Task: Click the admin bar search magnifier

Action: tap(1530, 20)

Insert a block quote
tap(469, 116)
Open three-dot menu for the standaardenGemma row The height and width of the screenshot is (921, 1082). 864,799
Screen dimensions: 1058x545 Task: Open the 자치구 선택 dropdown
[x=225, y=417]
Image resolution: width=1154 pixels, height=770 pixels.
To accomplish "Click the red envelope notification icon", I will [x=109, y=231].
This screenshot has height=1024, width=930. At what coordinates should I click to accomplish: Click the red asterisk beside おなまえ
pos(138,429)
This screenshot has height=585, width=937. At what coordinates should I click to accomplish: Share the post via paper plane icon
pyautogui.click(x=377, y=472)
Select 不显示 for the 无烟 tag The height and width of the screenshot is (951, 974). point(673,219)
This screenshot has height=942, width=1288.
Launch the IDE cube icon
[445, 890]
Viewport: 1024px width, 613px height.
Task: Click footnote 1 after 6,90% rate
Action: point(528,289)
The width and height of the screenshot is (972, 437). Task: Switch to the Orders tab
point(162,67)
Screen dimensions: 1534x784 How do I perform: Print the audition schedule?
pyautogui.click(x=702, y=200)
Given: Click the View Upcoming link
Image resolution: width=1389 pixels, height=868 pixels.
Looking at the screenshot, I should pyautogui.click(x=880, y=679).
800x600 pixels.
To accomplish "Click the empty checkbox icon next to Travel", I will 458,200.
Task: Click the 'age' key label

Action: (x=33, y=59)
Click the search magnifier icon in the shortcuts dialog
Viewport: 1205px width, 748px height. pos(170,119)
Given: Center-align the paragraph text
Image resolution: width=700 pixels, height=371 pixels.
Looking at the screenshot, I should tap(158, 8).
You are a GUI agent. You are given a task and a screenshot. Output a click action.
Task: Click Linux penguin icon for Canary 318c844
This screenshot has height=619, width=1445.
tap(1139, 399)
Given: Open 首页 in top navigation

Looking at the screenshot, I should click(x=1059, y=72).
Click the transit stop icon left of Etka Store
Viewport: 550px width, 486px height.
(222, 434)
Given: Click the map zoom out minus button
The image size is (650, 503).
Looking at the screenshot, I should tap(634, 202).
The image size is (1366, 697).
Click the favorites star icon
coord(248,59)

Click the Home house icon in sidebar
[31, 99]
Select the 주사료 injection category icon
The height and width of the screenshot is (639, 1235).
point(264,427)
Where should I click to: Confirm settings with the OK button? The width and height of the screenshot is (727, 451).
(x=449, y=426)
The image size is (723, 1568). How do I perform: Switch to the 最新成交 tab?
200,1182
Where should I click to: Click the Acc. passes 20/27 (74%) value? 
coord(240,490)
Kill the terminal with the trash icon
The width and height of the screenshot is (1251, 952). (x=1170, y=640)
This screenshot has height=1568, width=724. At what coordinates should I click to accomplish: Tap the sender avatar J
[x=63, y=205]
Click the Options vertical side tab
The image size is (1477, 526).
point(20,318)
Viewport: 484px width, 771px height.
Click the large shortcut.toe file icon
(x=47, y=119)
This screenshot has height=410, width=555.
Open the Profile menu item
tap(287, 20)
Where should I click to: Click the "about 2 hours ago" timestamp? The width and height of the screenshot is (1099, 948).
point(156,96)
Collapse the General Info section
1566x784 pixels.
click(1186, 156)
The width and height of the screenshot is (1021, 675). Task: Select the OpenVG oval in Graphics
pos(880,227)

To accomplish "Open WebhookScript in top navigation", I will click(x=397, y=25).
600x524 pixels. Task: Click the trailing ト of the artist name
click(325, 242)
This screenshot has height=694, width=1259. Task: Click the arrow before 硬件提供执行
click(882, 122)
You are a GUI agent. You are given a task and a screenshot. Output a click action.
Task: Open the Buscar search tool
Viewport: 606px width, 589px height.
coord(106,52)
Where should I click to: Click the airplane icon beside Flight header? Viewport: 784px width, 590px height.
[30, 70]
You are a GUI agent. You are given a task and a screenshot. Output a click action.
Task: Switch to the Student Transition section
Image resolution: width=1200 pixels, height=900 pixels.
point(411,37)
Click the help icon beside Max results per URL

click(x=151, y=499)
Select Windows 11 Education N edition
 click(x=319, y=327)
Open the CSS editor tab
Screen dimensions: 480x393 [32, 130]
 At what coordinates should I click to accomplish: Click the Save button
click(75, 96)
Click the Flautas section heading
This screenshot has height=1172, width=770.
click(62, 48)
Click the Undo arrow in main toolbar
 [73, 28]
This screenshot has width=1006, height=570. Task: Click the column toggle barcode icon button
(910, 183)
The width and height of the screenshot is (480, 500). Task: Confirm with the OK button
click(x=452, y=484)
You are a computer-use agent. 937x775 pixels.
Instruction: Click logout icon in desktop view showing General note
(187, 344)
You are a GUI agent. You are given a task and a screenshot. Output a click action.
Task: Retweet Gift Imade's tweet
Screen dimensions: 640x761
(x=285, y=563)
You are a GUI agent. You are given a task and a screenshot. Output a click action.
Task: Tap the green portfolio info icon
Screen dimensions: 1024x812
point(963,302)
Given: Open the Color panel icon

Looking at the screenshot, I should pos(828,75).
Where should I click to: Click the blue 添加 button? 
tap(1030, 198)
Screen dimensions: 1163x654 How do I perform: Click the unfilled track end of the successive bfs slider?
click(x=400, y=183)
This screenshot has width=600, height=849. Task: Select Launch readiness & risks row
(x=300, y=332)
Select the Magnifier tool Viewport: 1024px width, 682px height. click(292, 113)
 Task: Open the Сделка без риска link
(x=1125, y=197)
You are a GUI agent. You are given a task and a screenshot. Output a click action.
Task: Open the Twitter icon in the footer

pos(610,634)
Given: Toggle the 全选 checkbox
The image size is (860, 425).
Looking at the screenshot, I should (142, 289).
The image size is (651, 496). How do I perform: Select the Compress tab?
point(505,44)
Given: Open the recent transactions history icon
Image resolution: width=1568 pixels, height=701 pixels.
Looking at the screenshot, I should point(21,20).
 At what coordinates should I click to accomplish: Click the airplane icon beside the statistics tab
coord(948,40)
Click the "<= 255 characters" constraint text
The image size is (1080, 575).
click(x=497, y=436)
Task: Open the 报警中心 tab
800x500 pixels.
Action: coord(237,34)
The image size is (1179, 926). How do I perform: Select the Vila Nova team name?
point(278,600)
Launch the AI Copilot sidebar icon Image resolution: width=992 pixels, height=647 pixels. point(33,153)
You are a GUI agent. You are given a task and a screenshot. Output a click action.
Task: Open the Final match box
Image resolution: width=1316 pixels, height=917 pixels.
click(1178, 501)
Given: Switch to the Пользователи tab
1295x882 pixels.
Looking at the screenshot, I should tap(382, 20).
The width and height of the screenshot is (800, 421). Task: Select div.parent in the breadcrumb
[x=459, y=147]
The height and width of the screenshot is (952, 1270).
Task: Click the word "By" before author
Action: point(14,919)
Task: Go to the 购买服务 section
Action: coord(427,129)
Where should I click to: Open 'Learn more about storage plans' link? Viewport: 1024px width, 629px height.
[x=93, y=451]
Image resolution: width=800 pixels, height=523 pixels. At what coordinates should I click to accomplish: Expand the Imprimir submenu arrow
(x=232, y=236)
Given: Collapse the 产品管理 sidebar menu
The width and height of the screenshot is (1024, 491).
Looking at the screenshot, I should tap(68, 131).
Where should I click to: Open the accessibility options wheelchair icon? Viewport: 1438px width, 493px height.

★ ★ ★ ★

WHAT IS NEEDED: Transcribe exactly the lines from the one containing "The width and height of the screenshot is (1024, 491)." through the end of the records, both included, and nothing else.

SOLUTION TO THE EXERCISE:
The width and height of the screenshot is (1024, 491).
Looking at the screenshot, I should tap(68, 131).
Where should I click to: Open the accessibility options wheelchair icon? Viewport: 1438px width, 493px height.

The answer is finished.